Never one to pull his punches when supporting workers and opposing capitalist greed, Pope Francis I blames deaths and injuries on the job on corporate dehumanization of workers.
The pope told the Italian Association of Injured Workers those “tragedies begin when the goal is no longer man, but productivity, and a man becomes a production machine.”
“Thank you for keeping a focus on the issue of safety in the workplace, where too many deaths and injuries still happen,” the pontiff began on Sept. 12, after eulogizing five Italian railroad workers killed in job accidents the week before.

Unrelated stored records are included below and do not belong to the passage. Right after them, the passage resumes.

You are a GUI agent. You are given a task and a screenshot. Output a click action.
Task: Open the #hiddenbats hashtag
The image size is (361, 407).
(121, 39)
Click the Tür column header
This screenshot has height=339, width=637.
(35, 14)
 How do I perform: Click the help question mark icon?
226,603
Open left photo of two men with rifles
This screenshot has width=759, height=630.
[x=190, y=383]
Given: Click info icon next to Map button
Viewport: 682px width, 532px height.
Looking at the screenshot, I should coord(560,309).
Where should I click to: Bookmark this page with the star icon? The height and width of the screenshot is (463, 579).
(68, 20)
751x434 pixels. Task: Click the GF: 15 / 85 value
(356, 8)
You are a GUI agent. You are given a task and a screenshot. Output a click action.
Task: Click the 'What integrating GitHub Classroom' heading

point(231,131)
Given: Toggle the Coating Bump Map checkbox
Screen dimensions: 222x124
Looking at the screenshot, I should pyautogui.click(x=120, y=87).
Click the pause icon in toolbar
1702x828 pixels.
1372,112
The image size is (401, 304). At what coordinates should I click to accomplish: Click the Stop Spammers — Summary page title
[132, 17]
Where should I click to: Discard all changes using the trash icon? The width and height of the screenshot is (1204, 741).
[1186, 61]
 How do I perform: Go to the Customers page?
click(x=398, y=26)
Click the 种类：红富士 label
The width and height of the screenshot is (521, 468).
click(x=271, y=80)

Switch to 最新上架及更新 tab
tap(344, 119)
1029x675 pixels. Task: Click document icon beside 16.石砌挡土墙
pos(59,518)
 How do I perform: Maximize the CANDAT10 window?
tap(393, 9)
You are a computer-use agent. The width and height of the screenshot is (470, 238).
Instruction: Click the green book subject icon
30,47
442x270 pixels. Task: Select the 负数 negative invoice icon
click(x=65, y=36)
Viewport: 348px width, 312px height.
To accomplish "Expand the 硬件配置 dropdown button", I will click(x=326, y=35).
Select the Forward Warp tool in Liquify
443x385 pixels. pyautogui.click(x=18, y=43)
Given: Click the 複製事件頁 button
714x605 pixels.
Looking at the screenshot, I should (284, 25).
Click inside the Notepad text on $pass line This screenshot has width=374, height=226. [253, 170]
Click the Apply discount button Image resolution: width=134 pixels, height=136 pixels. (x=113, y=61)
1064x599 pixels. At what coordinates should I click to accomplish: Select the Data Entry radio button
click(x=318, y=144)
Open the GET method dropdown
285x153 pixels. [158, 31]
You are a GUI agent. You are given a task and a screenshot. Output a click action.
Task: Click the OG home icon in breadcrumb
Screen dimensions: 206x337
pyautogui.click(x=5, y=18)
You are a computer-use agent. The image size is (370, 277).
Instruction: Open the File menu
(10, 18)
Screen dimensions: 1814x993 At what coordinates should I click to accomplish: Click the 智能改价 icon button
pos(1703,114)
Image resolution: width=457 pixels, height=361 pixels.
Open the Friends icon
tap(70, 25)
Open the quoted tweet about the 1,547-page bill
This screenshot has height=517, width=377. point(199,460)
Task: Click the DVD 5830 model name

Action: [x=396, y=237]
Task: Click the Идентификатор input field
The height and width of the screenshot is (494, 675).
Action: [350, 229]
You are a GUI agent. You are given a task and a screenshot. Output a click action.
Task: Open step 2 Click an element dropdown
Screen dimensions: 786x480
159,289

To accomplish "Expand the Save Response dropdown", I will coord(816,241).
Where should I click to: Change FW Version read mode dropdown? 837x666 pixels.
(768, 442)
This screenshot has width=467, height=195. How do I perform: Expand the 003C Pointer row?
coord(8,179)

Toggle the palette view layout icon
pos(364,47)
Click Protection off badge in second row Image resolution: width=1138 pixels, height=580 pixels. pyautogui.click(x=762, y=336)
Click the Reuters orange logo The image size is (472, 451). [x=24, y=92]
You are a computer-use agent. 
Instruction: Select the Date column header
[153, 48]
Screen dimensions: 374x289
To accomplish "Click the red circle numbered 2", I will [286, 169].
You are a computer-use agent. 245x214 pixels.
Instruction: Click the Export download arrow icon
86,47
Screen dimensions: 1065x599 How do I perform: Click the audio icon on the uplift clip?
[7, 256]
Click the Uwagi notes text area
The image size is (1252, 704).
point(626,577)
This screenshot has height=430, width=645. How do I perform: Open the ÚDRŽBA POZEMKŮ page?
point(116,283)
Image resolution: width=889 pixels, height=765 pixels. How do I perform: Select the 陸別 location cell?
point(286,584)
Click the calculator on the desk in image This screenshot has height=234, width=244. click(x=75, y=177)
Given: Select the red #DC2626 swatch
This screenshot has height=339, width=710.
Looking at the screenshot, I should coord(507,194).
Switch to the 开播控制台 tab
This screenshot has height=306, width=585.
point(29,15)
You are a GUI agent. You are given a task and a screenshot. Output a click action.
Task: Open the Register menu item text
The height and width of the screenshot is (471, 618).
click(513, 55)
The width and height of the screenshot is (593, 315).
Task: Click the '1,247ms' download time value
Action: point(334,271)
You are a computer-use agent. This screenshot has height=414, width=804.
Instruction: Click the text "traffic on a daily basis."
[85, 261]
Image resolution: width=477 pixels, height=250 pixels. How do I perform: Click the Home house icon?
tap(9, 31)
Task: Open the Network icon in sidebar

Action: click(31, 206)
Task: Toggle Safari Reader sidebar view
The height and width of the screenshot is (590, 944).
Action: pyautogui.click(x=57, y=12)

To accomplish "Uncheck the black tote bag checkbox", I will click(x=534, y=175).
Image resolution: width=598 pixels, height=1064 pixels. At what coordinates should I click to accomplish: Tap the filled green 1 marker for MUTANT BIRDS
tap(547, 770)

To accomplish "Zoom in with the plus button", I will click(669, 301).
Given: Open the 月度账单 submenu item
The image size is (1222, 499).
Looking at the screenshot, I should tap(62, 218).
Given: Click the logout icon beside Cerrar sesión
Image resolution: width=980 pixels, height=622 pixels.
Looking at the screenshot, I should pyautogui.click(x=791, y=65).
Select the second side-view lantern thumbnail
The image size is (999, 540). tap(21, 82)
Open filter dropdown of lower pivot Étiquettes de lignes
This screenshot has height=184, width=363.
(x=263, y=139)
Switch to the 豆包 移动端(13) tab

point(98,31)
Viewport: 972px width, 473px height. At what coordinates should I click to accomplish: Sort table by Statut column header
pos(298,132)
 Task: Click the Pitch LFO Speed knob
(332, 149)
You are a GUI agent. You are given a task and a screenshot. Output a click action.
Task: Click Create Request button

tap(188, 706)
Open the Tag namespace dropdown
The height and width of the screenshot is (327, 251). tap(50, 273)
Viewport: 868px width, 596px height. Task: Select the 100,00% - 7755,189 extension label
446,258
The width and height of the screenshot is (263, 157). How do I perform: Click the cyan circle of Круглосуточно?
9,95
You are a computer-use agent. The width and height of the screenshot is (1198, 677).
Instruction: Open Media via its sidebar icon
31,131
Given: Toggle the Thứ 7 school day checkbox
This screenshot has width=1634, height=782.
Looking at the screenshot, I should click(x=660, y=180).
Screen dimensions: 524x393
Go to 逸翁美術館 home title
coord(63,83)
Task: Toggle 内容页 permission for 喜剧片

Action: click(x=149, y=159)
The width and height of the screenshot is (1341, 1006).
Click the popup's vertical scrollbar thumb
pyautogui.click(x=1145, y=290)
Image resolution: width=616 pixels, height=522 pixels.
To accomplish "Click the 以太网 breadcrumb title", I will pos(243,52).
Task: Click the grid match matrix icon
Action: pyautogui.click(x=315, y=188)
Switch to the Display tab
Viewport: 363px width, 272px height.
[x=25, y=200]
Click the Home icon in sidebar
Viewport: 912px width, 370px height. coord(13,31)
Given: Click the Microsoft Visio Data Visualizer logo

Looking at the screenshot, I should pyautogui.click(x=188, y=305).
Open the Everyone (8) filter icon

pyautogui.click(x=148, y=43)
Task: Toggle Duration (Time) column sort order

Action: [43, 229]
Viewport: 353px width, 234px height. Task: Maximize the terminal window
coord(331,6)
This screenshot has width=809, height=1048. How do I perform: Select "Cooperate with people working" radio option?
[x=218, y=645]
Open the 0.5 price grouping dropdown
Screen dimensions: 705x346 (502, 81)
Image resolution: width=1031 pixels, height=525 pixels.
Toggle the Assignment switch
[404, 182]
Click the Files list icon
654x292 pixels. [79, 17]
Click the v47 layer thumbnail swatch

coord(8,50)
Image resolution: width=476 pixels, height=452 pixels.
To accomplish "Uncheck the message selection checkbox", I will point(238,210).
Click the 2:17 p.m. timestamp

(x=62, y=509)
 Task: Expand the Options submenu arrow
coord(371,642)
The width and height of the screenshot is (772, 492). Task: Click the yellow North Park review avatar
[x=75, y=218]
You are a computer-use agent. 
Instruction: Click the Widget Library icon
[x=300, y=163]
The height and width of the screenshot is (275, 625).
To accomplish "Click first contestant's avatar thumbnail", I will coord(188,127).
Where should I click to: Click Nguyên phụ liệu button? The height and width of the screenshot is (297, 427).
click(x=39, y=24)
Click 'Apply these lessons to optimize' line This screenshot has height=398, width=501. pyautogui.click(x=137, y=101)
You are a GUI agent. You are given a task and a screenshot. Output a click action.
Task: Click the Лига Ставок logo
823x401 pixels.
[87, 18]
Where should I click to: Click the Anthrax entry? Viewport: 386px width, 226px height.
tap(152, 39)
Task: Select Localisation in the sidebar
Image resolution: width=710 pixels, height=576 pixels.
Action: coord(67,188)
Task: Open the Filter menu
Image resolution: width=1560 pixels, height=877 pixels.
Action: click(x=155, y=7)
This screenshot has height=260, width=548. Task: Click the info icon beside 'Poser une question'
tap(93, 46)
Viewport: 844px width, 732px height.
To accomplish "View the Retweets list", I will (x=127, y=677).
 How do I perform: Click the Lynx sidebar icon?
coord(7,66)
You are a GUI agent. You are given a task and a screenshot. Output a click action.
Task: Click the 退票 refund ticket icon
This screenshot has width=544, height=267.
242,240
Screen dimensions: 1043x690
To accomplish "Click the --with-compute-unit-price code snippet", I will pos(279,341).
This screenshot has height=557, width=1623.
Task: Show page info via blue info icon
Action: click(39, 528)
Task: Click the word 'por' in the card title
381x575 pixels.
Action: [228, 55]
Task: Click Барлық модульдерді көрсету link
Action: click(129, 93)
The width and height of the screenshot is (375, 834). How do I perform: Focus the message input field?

“This happens when work becomes dehumanized, instead of being the tool that lets human beings reach their fulfillment within the community. It becomes an exhausting race for profit.”
The Argentinian-born pope’s speech, posted on YouTube by RomeReports.com, is in line with Francis’s prior denunciations, during his decade in the Vatican, of corporate and capitalist degradation of workers. He’s called capitalism “an economic system that continues to discard lives in the name of money.”
The official Vatican News Agency later added more of his text. “Good and enforced legislation” protecting workers is important, too, Francis said. But corporate attitudes override it, he warned.
"One cannot, in the name of greater profit demand too many working hours, decreasing concentration, or think of counting insurance or security demands as unnecessary expenses and loss of earnings.
“Safety at work is an employer's first duty," Francis said. He criticized times “when entrepreneurs or legislators, instead of investing in safety, prefer to wash their consciences with some charity work."
Francis’s record as archbishop of Buenos Aires oscillated concerning the left-leaning Kirchner government, with a split on abortion the turning point, the Associated Press reported this year. The right there now hates him, too, and he’s been advised not to visit his native land because doing so would draw him into its political turmoil.
Francis’s outspoken support of workers and unions is also in line with 130 years of Catholic social teaching, which heavily favors the need for unions to protect workers, enhance their living standards and as a counterweight to corporate exploitation.
And in a prior more-obvious gesture of support, Francis met months ago, as part of a general audience, with Teamsters President Sean O’Brien, as the union’s ultimately successful campaign for a good collective bargaining agreement with United Parcel Service was revving up.
Francis’s stands on workers’ rights and other issues anger a significant segment of higher Catholic clergy—bishops, archbishops and cardinals—in the United States, almost all named by Francis’s two predecessors, John Paul II and Benedict XVI. Leading Catholic laity, including right-wing U.S. lawmakers and university and health care administrators, disregard or defy Francis’s statements on social justice, especially worker justice.
University presidents, to give one example, won a case before the majority right-wing of the U.S. Supreme Court that lets them unilaterally fire professors who disagree with what the administrators say is church dogma. And Chicago’s Catholic-run Resurrection Health Care system often broke labor law in its successful effort to bar AFSCME’s campaign to unionize its workers.